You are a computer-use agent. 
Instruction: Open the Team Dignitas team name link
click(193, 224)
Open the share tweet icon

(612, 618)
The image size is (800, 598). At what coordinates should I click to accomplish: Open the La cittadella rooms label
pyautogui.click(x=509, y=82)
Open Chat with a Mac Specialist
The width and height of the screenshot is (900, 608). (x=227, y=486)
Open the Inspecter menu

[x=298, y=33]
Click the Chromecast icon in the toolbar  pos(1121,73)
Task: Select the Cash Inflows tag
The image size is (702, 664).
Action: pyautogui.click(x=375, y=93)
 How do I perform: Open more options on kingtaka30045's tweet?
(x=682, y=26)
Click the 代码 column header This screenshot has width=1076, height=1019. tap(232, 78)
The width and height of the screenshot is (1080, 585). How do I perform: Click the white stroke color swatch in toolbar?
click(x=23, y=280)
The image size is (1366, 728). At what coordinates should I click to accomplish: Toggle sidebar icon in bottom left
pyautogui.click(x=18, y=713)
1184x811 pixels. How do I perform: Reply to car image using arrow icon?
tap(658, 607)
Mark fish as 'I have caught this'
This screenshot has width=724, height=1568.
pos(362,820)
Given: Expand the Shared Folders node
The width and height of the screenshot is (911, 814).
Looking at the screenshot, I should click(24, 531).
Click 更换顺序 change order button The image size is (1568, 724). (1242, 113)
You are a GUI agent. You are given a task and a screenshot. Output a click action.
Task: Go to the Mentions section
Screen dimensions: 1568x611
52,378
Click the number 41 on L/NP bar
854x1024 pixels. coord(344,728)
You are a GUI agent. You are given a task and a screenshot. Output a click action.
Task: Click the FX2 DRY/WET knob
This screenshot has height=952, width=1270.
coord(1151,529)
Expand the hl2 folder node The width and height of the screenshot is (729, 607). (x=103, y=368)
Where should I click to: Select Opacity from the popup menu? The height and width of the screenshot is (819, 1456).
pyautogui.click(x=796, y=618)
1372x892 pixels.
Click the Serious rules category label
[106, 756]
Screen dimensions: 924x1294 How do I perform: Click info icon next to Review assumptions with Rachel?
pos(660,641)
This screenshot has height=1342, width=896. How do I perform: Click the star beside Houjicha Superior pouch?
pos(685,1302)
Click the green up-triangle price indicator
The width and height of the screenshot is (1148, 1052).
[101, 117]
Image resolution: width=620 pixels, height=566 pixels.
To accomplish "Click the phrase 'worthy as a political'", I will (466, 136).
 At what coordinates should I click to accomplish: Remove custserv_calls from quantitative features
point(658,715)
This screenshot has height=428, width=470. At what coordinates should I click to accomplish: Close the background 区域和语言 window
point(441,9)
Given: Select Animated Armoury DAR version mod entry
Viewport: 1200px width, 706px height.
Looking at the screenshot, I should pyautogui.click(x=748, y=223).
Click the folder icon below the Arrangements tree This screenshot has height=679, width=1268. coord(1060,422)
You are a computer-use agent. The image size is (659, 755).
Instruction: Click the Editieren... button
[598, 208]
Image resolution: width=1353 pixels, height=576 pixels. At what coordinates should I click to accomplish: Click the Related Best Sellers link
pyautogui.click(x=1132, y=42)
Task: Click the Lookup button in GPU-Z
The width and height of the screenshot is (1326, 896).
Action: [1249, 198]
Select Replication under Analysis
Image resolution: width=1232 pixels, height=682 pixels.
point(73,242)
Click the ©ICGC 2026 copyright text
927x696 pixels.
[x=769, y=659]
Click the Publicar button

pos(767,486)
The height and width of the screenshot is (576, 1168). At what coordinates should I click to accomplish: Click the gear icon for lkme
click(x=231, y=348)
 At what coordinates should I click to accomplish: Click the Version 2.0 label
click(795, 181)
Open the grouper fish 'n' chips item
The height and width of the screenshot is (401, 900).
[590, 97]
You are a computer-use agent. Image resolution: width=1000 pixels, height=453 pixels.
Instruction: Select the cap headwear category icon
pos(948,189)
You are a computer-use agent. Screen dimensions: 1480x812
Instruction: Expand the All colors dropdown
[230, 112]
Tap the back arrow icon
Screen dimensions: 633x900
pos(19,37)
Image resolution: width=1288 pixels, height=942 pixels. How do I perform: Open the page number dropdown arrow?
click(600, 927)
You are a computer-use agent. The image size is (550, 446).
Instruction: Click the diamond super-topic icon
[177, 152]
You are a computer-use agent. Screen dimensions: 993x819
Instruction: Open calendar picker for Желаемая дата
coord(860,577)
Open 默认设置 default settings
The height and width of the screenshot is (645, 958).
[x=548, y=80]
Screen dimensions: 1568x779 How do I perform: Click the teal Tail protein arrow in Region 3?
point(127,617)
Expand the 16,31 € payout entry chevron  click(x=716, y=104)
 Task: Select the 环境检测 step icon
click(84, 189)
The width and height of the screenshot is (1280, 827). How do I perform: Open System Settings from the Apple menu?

- - - - -

▶ EXERCISE GOAL
Exactly as shown, output all of the material above.

▶ EXERCISE ANSWER
You are a computer-use agent. 
Instruction: Open the Team Dignitas team name link
click(193, 224)
Open the share tweet icon

(612, 618)
The image size is (800, 598). At what coordinates should I click to accomplish: Open the La cittadella rooms label
pyautogui.click(x=509, y=82)
Open Chat with a Mac Specialist
The width and height of the screenshot is (900, 608). (x=227, y=486)
Open the Inspecter menu

[x=298, y=33]
Click the Chromecast icon in the toolbar  pos(1121,73)
Task: Select the Cash Inflows tag
The image size is (702, 664).
Action: pyautogui.click(x=375, y=93)
 How do I perform: Open more options on kingtaka30045's tweet?
(x=682, y=26)
Click the 代码 column header This screenshot has width=1076, height=1019. tap(232, 78)
The width and height of the screenshot is (1080, 585). How do I perform: Click the white stroke color swatch in toolbar?
click(x=23, y=280)
The image size is (1366, 728). At what coordinates should I click to accomplish: Toggle sidebar icon in bottom left
pyautogui.click(x=18, y=713)
1184x811 pixels. How do I perform: Reply to car image using arrow icon?
tap(658, 607)
Mark fish as 'I have caught this'
This screenshot has width=724, height=1568.
pos(362,820)
Given: Expand the Shared Folders node
The width and height of the screenshot is (911, 814).
Looking at the screenshot, I should click(24, 531).
Click 更换顺序 change order button The image size is (1568, 724). (1242, 113)
You are a GUI agent. You are given a task and a screenshot. Output a click action.
Task: Go to the Mentions section
Screen dimensions: 1568x611
52,378
Click the number 41 on L/NP bar
854x1024 pixels. coord(344,728)
You are a GUI agent. You are given a task and a screenshot. Output a click action.
Task: Click the FX2 DRY/WET knob
This screenshot has height=952, width=1270.
coord(1151,529)
Expand the hl2 folder node The width and height of the screenshot is (729, 607). (x=103, y=368)
Where should I click to: Select Opacity from the popup menu? The height and width of the screenshot is (819, 1456).
pyautogui.click(x=796, y=618)
1372x892 pixels.
Click the Serious rules category label
[106, 756]
Screen dimensions: 924x1294 How do I perform: Click info icon next to Review assumptions with Rachel?
pos(660,641)
This screenshot has height=1342, width=896. How do I perform: Click the star beside Houjicha Superior pouch?
pos(685,1302)
Click the green up-triangle price indicator
The width and height of the screenshot is (1148, 1052).
[101, 117]
Image resolution: width=620 pixels, height=566 pixels.
To accomplish "Click the phrase 'worthy as a political'", I will (466, 136).
 At what coordinates should I click to accomplish: Remove custserv_calls from quantitative features
point(658,715)
This screenshot has height=428, width=470. At what coordinates should I click to accomplish: Close the background 区域和语言 window
point(441,9)
Given: Select Animated Armoury DAR version mod entry
Viewport: 1200px width, 706px height.
Looking at the screenshot, I should pyautogui.click(x=748, y=223).
Click the folder icon below the Arrangements tree This screenshot has height=679, width=1268. coord(1060,422)
You are a computer-use agent. The image size is (659, 755).
Instruction: Click the Editieren... button
[598, 208]
Image resolution: width=1353 pixels, height=576 pixels. At what coordinates should I click to accomplish: Click the Related Best Sellers link
pyautogui.click(x=1132, y=42)
Task: Click the Lookup button in GPU-Z
The width and height of the screenshot is (1326, 896).
Action: [1249, 198]
Select Replication under Analysis
Image resolution: width=1232 pixels, height=682 pixels.
point(73,242)
Click the ©ICGC 2026 copyright text
927x696 pixels.
[x=769, y=659]
Click the Publicar button

pos(767,486)
The height and width of the screenshot is (576, 1168). At what coordinates should I click to accomplish: Click the gear icon for lkme
click(x=231, y=348)
 At what coordinates should I click to accomplish: Click the Version 2.0 label
click(795, 181)
Open the grouper fish 'n' chips item
The height and width of the screenshot is (401, 900).
[590, 97]
You are a computer-use agent. Image resolution: width=1000 pixels, height=453 pixels.
Instruction: Select the cap headwear category icon
pos(948,189)
You are a computer-use agent. Screen dimensions: 1480x812
Instruction: Expand the All colors dropdown
[230, 112]
Tap the back arrow icon
Screen dimensions: 633x900
pos(19,37)
Image resolution: width=1288 pixels, height=942 pixels. How do I perform: Open the page number dropdown arrow?
click(600, 927)
You are a computer-use agent. The image size is (550, 446).
Instruction: Click the diamond super-topic icon
[177, 152]
You are a computer-use agent. Screen dimensions: 993x819
Instruction: Open calendar picker for Желаемая дата
coord(860,577)
Open 默认设置 default settings
The height and width of the screenshot is (645, 958).
[x=548, y=80]
Screen dimensions: 1568x779 How do I perform: Click the teal Tail protein arrow in Region 3?
point(127,617)
Expand the 16,31 € payout entry chevron  click(x=716, y=104)
 Task: Select the 环境检测 step icon
click(84, 189)
The width and height of the screenshot is (1280, 827). How do I perform: Open System Settings from the Apple menu?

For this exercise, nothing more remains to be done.